Exercise directions: Format the stretch of records from the line containing "The width and height of the screenshot is (2072, 1372)." through the line containing "Action: coord(88,23)" as a JSON list of strings, one string per line, omitting blank lines. Include no other lines.

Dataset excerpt
-=-=-
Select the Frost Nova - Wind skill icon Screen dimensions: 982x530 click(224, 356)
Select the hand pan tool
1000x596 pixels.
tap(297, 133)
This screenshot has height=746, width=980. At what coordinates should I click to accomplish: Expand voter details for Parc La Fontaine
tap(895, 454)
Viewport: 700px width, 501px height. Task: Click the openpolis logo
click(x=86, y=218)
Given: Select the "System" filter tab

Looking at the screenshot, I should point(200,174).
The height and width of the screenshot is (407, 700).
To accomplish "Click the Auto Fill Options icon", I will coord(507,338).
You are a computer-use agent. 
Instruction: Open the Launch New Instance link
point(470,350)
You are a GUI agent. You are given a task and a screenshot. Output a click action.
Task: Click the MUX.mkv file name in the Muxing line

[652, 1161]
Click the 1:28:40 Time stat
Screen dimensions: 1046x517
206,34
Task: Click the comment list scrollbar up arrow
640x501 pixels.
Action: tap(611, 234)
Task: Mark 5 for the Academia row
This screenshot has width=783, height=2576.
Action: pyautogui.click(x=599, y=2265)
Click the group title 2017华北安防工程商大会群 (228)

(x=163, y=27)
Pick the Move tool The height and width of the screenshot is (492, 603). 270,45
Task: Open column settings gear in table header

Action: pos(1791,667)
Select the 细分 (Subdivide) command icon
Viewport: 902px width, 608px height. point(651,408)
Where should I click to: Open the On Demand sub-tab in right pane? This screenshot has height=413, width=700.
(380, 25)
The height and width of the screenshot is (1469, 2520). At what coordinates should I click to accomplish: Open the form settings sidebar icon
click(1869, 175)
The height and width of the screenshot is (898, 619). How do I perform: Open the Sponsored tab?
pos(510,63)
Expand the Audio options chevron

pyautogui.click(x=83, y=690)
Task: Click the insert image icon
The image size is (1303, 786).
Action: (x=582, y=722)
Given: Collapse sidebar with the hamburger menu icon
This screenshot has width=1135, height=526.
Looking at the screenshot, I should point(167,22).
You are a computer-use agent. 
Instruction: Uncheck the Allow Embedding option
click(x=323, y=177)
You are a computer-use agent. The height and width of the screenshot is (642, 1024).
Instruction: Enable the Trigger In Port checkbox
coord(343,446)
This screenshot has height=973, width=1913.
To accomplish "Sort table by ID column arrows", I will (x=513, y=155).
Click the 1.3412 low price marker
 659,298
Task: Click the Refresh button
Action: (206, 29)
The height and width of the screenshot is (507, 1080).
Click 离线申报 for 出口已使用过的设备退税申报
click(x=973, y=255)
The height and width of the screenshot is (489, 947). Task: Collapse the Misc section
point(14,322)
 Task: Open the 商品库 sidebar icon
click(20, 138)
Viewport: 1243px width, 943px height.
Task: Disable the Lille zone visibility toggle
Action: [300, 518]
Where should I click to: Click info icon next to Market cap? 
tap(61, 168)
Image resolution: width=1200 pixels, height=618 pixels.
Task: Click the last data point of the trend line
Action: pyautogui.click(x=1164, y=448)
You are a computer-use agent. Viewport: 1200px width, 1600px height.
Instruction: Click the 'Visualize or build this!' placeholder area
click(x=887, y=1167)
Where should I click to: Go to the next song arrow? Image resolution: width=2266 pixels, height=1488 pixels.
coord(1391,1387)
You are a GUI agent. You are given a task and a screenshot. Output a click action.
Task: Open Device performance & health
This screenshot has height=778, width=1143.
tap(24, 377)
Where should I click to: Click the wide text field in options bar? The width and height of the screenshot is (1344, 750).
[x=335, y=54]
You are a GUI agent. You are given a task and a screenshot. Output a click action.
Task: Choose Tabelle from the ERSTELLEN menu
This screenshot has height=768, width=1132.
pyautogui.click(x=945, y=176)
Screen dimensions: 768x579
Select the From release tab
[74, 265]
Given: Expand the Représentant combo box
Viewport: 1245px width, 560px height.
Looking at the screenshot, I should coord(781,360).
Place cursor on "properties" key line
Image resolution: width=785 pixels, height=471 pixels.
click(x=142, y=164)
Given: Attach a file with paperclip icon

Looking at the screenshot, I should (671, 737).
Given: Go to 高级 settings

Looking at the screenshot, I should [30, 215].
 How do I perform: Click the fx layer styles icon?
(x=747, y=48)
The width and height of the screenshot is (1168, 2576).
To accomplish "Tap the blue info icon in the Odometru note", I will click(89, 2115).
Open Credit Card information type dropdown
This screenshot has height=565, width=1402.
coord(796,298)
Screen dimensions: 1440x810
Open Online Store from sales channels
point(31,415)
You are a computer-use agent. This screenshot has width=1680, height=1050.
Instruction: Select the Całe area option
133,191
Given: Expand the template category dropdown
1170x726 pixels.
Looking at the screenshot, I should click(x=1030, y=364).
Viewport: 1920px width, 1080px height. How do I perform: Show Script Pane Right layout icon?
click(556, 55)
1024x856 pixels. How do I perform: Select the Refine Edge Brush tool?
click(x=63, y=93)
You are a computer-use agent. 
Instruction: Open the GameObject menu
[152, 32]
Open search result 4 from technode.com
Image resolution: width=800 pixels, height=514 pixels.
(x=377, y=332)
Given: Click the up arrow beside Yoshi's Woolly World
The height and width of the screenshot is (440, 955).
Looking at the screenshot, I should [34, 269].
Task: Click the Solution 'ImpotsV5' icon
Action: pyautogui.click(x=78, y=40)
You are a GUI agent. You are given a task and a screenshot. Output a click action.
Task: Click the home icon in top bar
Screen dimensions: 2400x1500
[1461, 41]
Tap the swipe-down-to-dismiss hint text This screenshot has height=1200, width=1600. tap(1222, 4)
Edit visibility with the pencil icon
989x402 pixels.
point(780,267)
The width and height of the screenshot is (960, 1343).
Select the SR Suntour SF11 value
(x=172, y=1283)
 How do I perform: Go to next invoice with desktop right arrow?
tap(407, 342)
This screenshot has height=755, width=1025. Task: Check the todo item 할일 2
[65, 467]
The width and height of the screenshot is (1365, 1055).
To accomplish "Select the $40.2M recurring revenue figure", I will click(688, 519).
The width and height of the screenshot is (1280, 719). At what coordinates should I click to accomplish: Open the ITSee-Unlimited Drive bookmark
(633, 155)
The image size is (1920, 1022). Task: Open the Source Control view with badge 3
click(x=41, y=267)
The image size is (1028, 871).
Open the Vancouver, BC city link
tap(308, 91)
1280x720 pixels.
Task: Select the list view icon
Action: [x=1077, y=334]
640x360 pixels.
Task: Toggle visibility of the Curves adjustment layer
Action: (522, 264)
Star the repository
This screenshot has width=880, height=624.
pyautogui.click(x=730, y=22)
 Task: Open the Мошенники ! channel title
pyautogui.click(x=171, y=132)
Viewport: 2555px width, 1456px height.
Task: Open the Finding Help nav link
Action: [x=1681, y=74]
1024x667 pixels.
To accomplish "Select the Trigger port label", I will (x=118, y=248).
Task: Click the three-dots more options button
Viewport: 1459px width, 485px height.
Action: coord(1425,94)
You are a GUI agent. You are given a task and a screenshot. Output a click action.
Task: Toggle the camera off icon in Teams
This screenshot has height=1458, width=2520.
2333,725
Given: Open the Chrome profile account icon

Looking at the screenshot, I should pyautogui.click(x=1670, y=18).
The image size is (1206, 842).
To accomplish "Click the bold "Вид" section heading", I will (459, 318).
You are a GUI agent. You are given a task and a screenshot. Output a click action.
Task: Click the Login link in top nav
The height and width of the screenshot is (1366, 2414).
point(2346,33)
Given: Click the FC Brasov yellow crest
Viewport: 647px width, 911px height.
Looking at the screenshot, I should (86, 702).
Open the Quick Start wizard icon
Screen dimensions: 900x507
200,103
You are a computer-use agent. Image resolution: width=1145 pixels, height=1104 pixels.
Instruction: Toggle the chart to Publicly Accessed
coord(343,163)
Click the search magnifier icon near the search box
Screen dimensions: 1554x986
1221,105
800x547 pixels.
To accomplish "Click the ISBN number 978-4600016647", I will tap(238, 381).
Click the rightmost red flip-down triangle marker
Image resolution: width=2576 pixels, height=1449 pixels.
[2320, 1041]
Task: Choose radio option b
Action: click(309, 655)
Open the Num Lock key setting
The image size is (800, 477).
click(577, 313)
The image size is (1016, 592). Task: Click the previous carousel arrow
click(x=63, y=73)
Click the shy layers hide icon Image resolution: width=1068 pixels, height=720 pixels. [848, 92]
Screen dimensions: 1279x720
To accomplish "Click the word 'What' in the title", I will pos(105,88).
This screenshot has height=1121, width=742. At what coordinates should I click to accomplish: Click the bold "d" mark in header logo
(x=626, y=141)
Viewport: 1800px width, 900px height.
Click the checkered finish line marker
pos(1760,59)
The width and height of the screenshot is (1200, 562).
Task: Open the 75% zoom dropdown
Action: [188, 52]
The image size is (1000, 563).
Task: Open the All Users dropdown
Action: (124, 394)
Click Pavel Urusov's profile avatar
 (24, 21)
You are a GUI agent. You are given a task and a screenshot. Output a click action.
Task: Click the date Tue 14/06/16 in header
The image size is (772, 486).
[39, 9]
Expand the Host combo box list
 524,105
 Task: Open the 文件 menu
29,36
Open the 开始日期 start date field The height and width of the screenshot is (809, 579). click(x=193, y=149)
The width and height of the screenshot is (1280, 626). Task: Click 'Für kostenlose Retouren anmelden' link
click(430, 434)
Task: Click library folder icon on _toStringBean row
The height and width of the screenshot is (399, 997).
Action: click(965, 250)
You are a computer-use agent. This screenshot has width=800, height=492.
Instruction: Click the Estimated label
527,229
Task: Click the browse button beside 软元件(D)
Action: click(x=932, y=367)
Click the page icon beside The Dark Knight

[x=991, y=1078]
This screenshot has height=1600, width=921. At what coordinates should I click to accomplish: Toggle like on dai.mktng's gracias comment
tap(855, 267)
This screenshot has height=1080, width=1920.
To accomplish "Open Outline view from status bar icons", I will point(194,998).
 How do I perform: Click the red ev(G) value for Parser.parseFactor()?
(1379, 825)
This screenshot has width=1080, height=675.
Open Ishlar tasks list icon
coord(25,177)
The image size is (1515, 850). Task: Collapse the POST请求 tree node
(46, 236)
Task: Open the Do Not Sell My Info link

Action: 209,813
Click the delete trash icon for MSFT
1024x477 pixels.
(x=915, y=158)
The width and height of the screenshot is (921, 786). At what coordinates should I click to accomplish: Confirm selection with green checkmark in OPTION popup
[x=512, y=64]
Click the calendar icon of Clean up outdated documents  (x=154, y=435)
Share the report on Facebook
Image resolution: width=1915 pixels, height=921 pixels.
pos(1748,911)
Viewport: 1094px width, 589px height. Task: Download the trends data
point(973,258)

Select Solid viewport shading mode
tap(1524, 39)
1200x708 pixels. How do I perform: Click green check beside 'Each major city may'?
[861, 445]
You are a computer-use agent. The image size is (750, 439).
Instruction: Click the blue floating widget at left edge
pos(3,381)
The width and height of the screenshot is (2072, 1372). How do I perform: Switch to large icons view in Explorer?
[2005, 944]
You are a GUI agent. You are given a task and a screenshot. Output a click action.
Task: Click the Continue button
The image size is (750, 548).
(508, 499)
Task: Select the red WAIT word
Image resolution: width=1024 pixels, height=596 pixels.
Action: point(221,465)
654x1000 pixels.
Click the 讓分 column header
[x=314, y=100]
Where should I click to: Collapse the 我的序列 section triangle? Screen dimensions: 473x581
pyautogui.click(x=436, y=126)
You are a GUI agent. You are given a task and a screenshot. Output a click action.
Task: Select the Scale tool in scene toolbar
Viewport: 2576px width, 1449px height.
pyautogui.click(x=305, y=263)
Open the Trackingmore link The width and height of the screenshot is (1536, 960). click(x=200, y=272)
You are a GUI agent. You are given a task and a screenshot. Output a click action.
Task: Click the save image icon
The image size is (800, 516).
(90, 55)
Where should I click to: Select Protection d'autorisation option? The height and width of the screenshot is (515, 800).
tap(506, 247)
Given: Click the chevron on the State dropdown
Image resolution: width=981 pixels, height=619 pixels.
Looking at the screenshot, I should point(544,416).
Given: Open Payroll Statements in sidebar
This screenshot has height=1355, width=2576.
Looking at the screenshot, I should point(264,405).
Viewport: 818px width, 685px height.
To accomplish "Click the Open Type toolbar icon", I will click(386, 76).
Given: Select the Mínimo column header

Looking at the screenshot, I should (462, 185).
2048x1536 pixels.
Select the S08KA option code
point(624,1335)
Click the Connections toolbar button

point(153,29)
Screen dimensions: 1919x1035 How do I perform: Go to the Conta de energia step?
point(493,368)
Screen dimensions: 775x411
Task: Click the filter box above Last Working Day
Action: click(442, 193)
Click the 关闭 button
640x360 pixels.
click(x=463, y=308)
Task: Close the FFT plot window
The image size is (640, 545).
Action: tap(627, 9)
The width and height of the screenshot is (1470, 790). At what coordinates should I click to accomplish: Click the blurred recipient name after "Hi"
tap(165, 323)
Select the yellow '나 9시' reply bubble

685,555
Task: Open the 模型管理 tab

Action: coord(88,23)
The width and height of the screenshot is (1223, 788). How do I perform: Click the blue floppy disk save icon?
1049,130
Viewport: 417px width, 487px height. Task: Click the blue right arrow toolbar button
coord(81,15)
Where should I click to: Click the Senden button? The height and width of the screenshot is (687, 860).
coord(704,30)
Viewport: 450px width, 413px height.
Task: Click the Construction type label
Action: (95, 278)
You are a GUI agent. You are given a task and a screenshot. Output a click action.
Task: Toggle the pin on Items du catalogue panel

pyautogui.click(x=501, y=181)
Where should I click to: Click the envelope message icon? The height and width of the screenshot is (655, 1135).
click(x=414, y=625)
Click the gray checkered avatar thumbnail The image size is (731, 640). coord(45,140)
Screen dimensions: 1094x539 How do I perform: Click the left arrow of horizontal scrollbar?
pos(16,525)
-=-=-
Answer to this task:
[
  "The width and height of the screenshot is (2072, 1372). How do I perform: Switch to large icons view in Explorer?",
  "[2005, 944]",
  "You are a GUI agent. You are given a task and a screenshot. Output a click action.",
  "Task: Click the Continue button",
  "The image size is (750, 548).",
  "(508, 499)",
  "Task: Select the red WAIT word",
  "Image resolution: width=1024 pixels, height=596 pixels.",
  "Action: point(221,465)",
  "654x1000 pixels.",
  "Click the 讓分 column header",
  "[x=314, y=100]",
  "Where should I click to: Collapse the 我的序列 section triangle? Screen dimensions: 473x581",
  "pyautogui.click(x=436, y=126)",
  "You are a GUI agent. You are given a task and a screenshot. Output a click action.",
  "Task: Select the Scale tool in scene toolbar",
  "Viewport: 2576px width, 1449px height.",
  "pyautogui.click(x=305, y=263)",
  "Open the Trackingmore link The width and height of the screenshot is (1536, 960). click(x=200, y=272)",
  "You are a GUI agent. You are given a task and a screenshot. Output a click action.",
  "Task: Click the save image icon",
  "The image size is (800, 516).",
  "(90, 55)",
  "Where should I click to: Select Protection d'autorisation option? The height and width of the screenshot is (515, 800).",
  "tap(506, 247)",
  "Given: Click the chevron on the State dropdown",
  "Image resolution: width=981 pixels, height=619 pixels.",
  "Looking at the screenshot, I should point(544,416).",
  "Given: Open Payroll Statements in sidebar",
  "This screenshot has height=1355, width=2576.",
  "Looking at the screenshot, I should point(264,405).",
  "Viewport: 818px width, 685px height.",
  "To accomplish \"Click the Open Type toolbar icon\", I will click(386, 76).",
  "Given: Select the Mínimo column header",
  "Looking at the screenshot, I should (462, 185).",
  "2048x1536 pixels.",
  "Select the S08KA option code",
  "point(624,1335)",
  "Click the Connections toolbar button",
  "point(153,29)",
  "Screen dimensions: 1919x1035 How do I perform: Go to the Conta de energia step?",
  "point(493,368)",
  "Screen dimensions: 775x411",
  "Task: Click the filter box above Last Working Day",
  "Action: click(442, 193)",
  "Click the 关闭 button",
  "640x360 pixels.",
  "click(x=463, y=308)",
  "Task: Close the FFT plot window",
  "The image size is (640, 545).",
  "Action: tap(627, 9)",
  "The width and height of the screenshot is (1470, 790). At what coordinates should I click to accomplish: Click the blurred recipient name after \"Hi\"",
  "tap(165, 323)",
  "Select the yellow '나 9시' reply bubble",
  "685,555",
  "Task: Open the 模型管理 tab",
  "Action: coord(88,23)"
]